[SELECTED PASSAGE Boundary: Start]

Indian political leader (1928–2007)

K. Jana Krishnamurthi (24 May 1928 – 25 September 2007) was an Indian political leader who rose to be the President of the Bharatiya Janata Party (BJP) in 2001. A former Union Law Minister and a member of the Parliament of India, Krishnamurthi was the second person from Tamil Nadu to head a national party in India after Kamaraj.

==Early life==
Krishnamurthi was born during the late British Raj in May 1926 in the town of Madurai in Tamil Nadu. An alumnus of the Chennai Law College, he gave up his successful law practice in Madurai in 1965. He was persuaded by M. S. Golwalkar, the then chief of the RSS, to enter politics.

==Political career==
An active member of the Rashtriya Swayamsevak Sangh (RSS) from 1940, Krishnamurthi took over as the General Secretary of the Bharatiya Jana Sangh (BJS) in Tamil Nadu at the instance of Atal Bihari Vajpayee. He played an active part in building an equity for the relatively unknown BJS in South India.

In 1974, when Katchatheevu was ceded by India to Sri Lanka, he became the first Tamil leader to challenge it legally. On a request from Atal Behari Vajpayee, he filed a petition in the Madras High Court challenging the secession of Katchatheevu.

In 1975 when emergency was declared, he was the secretary of the resistance movement in Tamil Nadu. In 1977 when BJS merged with the Janata Party, he became the General Secretary of that party's Tamil Nadu unit. In 1980, he helped found the Bharatiya Janata Party (BJP) along with Atal Bihari Vajpayee, Lal Krishna Advani, SS Bhandari, Kushabhau Thakre and Jaganatha Rao Joshi. He was the founder National Secretary. In 1983 became one of the General Secretaries and from 1985 he was the Vice-President of the Party.

[SELECTED PASSAGE Boundary: End]
[INFORMATION PROVIDED Boundary: Start]

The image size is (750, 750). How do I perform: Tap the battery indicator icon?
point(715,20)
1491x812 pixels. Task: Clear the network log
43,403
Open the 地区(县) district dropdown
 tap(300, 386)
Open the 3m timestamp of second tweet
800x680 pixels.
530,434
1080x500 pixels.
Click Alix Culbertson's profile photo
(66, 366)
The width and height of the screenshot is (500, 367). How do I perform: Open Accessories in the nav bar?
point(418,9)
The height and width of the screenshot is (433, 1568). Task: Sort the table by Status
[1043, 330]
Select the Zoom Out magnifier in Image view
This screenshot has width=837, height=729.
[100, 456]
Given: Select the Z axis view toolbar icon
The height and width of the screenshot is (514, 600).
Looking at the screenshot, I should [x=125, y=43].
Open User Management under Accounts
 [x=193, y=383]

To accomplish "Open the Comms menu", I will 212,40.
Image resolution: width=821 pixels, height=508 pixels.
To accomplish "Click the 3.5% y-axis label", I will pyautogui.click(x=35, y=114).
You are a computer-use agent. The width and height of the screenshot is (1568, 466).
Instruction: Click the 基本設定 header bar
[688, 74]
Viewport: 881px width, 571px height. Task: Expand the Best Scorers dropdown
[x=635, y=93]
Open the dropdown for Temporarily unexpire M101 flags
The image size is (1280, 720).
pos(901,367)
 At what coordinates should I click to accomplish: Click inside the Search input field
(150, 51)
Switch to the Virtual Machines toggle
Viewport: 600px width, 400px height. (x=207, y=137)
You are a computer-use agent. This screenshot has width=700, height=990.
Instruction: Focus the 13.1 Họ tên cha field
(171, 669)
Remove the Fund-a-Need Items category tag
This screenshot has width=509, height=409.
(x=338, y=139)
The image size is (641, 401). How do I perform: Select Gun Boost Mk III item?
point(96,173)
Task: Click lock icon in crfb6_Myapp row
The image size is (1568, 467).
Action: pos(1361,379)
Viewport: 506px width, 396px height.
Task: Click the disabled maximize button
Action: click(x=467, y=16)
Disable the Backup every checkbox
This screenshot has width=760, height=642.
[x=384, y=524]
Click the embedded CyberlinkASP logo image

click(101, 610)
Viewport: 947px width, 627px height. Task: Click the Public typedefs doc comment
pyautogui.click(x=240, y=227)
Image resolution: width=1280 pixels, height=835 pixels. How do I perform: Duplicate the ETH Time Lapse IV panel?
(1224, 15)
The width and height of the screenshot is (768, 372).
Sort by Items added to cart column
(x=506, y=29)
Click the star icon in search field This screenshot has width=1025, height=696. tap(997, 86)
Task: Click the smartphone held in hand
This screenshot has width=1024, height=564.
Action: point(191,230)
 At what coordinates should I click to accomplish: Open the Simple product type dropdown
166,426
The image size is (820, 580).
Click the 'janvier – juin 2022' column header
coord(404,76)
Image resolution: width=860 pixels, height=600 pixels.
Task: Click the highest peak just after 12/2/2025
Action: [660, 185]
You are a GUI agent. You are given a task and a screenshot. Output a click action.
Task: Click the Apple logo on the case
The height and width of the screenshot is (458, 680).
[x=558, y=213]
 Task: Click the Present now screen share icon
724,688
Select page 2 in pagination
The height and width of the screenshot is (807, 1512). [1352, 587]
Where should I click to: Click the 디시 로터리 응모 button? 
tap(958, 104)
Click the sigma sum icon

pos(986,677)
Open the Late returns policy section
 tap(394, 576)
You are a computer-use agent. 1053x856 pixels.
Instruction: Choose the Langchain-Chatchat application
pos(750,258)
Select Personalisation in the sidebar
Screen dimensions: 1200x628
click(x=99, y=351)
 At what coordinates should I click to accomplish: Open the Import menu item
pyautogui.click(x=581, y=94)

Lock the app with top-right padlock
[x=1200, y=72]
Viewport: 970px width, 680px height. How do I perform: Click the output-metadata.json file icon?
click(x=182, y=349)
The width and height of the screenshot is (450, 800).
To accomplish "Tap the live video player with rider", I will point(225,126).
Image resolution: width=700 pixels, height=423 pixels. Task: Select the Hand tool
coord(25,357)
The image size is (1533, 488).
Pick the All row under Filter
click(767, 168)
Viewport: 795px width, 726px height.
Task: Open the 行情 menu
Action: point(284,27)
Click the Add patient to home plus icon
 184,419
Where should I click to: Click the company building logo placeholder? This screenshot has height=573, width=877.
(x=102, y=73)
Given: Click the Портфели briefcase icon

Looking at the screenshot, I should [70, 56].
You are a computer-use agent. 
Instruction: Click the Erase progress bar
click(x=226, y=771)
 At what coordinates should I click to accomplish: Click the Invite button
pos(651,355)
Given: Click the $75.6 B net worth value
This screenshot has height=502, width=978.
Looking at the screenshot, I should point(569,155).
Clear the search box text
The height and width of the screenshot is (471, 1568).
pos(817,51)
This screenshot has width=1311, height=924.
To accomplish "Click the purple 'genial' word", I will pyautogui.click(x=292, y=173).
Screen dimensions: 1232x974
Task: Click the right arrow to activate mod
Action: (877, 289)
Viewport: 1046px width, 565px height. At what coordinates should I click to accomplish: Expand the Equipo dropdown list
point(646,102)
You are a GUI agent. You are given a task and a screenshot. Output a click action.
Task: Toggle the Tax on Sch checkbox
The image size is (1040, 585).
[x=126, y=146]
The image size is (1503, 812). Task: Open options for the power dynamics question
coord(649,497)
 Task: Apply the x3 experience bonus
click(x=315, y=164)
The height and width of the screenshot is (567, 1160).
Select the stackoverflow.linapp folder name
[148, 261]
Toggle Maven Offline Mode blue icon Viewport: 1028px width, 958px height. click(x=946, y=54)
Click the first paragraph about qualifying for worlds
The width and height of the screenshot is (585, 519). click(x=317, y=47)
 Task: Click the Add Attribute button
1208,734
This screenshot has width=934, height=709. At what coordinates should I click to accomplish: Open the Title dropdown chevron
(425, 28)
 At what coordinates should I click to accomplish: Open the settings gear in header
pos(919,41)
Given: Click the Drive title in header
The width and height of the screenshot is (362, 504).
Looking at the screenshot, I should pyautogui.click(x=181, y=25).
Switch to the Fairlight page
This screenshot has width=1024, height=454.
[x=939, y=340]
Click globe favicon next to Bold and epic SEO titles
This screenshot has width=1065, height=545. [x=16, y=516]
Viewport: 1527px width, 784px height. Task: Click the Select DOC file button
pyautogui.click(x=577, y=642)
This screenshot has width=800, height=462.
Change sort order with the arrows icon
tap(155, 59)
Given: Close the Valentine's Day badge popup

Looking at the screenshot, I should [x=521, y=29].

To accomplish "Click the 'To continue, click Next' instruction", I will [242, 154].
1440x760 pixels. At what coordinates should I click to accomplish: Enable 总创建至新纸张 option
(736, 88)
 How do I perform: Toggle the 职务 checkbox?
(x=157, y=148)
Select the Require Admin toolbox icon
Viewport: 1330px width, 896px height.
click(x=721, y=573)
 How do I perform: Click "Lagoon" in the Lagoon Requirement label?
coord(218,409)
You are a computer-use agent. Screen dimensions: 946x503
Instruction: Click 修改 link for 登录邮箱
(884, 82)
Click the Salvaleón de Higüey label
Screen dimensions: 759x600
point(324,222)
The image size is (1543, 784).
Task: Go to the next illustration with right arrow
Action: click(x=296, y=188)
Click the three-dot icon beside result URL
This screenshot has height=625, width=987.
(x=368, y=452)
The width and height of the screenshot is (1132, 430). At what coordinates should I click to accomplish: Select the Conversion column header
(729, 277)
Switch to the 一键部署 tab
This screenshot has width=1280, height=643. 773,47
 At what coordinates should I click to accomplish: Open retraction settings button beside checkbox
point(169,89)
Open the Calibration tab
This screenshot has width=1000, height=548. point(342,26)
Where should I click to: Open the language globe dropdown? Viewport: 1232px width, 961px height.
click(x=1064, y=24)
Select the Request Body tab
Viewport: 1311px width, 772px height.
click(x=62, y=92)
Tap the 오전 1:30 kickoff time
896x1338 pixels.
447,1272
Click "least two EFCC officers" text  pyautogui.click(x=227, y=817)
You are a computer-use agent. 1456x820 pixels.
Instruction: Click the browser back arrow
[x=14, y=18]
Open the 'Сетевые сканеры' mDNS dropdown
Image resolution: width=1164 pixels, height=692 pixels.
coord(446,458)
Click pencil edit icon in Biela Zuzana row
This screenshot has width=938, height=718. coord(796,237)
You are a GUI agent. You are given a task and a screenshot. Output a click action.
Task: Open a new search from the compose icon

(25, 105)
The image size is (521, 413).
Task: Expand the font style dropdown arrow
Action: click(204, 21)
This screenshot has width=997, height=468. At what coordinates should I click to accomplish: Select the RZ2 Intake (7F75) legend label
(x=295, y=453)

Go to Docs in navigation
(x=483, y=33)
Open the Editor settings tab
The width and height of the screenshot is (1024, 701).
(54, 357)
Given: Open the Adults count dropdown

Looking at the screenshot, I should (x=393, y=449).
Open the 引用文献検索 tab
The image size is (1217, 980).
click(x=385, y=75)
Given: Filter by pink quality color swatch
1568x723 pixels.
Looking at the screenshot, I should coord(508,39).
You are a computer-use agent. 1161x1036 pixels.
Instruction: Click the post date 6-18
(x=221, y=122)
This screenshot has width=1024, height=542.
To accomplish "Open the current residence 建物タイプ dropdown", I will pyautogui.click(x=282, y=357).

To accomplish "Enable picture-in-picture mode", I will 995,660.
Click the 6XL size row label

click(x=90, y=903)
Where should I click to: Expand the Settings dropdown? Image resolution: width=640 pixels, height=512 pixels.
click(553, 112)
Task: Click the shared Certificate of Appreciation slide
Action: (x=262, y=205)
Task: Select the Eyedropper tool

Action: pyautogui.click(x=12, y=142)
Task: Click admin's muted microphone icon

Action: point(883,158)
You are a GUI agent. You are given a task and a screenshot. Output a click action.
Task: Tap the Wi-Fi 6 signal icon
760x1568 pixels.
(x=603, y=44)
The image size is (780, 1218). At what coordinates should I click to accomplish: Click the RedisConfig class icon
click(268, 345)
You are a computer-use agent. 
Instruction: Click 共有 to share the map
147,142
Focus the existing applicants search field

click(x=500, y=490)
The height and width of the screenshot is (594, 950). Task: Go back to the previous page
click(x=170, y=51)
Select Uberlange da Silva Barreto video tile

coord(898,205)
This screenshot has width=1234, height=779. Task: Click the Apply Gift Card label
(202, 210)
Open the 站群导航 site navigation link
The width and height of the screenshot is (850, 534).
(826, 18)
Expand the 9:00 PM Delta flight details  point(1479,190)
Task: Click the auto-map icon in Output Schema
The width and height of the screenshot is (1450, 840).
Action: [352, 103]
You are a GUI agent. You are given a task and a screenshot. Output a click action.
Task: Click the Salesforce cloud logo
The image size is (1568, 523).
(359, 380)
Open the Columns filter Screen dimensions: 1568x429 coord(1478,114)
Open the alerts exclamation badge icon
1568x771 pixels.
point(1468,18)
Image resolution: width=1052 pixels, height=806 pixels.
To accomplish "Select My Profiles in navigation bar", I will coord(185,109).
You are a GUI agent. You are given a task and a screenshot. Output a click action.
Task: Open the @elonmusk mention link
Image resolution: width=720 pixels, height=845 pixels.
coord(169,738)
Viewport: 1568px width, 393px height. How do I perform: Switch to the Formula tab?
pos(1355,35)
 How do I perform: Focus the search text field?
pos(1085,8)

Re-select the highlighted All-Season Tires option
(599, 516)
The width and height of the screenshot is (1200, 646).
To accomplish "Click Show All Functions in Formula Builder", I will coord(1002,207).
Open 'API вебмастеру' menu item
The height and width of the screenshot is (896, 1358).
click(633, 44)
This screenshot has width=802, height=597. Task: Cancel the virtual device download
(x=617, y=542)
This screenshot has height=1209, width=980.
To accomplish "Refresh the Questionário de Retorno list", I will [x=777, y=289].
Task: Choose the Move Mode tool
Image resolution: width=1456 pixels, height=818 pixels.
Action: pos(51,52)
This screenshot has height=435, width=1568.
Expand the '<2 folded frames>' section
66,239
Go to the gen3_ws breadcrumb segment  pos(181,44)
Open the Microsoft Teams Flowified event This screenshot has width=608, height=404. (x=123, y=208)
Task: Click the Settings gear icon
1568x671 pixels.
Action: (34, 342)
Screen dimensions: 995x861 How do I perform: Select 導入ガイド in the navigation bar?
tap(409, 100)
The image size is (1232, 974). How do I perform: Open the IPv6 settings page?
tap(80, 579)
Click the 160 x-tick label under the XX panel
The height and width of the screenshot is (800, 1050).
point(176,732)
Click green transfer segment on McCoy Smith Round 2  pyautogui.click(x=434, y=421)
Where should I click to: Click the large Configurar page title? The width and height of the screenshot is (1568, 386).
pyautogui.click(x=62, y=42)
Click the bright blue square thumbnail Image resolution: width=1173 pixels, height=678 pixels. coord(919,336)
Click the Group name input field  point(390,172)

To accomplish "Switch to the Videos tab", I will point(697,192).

[INFORMATION PROVIDED Boundary: End]

**TASK BRIEF**
Please continue the biography of K. Jana Krishnamurthi from its final sentence. The material stands apart from the biography of K. Jana Krishnamurthi.

**OUTPUT OF THE EXERCISE**
From 1980 to 1990, he helped the BJP expand in the four Southern states of Kerala, Tamil Nadu, Karnataka and Andhra Pradesh.

In 1993 he moved to Delhi at the request of L. K. Advani and set up the Intellectual Cells of the BJP on Economic, Defence and Foreign Affairs. From 1995 onwards he was in charge of the BJP Headquarters. He also served as the Spokesperson of the Party. In 1998, Krishnamurthi contested the Lok Sabha election from South Chennai and lost by a very small margin. On 14 March 2001 he took over as the President of the BJP from Bangaru Laxman. He held office until June 2002.

Krishnamurthi then became the Union Law Minister in the cabinet of Atal Bihari Vajpayee. He stepped down in a year, due to ill health. He was a Rajya Sabha Member of Parliament from the State of Gujarat
and an active member of the Parliament Standing Committees on External Affairs and Defence. He was also the Chairman of the Petitions Committee. His tenure will be remembered for his frank and forthright report on Petrol Adulteration.

==Death==
Krishnamurthi died on 25 September 2007. He succumbed to a cardio-respiratory arrest at a private hospital in Chennai. His wife, Bhagyalakshmi died on 14 May 2021. He is survived by two sons (Krishnaswamy and Anantha Narayan) and three daughters (Radhika, Bharathi, and Shanthi).